## SUPPLIED ENTRIES:
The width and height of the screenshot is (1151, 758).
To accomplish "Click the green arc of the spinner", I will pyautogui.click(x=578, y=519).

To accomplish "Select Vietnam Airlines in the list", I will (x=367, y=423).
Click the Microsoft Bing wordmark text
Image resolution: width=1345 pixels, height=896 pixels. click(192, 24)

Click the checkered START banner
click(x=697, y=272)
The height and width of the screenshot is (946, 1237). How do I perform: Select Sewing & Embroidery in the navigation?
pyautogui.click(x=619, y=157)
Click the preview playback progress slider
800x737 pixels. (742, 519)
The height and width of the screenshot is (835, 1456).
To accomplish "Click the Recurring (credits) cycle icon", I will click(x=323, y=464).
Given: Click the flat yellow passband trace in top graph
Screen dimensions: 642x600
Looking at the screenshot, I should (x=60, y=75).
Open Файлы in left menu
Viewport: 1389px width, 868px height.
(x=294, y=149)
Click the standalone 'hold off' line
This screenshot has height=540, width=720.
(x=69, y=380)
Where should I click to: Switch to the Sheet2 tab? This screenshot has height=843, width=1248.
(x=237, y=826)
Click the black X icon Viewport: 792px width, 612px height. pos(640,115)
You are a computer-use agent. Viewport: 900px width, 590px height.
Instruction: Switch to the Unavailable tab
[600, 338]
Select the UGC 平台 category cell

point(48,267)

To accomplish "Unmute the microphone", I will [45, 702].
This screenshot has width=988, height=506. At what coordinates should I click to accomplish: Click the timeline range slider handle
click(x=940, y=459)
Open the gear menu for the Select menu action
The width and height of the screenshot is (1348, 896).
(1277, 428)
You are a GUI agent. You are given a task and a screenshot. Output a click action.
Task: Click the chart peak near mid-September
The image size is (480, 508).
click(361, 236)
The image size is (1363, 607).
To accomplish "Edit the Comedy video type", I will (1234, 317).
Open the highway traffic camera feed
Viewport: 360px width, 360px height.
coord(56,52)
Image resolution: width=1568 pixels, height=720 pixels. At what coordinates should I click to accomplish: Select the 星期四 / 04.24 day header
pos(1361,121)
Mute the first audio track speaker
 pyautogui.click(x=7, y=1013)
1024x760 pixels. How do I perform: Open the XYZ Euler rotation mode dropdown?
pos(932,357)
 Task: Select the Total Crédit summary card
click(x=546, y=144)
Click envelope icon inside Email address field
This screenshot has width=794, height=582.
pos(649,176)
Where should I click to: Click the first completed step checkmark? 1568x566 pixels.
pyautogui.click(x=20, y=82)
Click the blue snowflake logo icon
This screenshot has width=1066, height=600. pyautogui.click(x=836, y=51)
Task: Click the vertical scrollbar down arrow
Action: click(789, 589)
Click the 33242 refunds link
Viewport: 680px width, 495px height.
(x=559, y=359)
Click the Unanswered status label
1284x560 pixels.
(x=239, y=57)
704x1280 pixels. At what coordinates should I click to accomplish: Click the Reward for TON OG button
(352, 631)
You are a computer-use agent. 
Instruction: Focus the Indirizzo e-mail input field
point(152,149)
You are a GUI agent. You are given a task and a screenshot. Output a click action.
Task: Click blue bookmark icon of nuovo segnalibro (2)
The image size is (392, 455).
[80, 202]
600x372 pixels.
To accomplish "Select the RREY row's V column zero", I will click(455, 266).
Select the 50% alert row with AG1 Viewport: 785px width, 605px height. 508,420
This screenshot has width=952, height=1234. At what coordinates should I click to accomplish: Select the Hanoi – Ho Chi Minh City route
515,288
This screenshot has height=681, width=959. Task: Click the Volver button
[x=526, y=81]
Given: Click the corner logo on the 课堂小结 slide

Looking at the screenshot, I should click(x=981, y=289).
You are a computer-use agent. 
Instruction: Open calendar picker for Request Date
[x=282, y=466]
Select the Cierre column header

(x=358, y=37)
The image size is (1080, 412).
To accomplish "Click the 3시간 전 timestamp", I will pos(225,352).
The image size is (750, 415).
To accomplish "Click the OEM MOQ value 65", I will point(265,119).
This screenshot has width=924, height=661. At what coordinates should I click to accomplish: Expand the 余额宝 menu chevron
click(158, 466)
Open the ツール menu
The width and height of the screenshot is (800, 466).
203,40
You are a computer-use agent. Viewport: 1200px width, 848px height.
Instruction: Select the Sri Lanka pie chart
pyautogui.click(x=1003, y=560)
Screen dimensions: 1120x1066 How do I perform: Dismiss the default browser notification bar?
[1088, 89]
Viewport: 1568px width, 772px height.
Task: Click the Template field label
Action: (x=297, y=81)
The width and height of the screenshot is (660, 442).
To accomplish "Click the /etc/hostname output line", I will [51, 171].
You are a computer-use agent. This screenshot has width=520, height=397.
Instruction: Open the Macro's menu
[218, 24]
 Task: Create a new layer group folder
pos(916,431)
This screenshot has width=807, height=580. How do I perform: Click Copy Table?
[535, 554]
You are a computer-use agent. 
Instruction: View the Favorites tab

## WORK ITEM:
Only the line containing "This screenshot has width=807, height=580." and the lines after it, through the end of the data, should be copied, exactly as they are.

## SOLUTION BELOW:
This screenshot has width=807, height=580. How do I perform: Click Copy Table?
[535, 554]
You are a computer-use agent. 
Instruction: View the Favorites tab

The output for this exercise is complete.